:: PROVIDED RECORDS ::

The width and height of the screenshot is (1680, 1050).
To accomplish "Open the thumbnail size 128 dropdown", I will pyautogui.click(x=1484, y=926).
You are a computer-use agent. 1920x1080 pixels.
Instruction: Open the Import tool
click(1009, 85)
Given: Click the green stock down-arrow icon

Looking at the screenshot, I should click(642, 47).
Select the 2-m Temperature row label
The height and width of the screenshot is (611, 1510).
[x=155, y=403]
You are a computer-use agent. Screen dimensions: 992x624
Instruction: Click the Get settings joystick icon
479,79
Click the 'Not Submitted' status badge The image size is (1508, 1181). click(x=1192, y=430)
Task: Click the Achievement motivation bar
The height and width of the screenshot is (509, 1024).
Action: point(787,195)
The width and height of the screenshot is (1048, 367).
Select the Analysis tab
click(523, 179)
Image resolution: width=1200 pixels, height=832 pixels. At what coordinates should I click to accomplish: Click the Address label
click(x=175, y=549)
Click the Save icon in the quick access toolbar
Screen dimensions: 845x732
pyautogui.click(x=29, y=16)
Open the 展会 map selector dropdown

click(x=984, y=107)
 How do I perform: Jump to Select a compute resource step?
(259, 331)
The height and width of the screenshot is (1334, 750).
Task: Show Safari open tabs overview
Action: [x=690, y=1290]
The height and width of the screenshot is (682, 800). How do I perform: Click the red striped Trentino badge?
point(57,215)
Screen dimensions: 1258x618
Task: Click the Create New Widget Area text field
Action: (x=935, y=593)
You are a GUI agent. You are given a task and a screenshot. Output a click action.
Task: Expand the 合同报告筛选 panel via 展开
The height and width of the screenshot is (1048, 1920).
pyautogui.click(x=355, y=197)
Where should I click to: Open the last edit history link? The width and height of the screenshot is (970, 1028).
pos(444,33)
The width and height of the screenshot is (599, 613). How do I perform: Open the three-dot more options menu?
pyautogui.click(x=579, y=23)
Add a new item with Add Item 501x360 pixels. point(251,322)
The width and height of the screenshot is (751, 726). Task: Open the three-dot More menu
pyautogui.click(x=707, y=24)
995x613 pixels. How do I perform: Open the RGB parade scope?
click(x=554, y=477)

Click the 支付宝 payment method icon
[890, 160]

:::

— REQUIRED WORK —
Write out each line above that contains the word "computer".

— REPLY —
You are a computer-use agent. 1920x1080 pixels.
You are a computer-use agent. Screen dimensions: 992x624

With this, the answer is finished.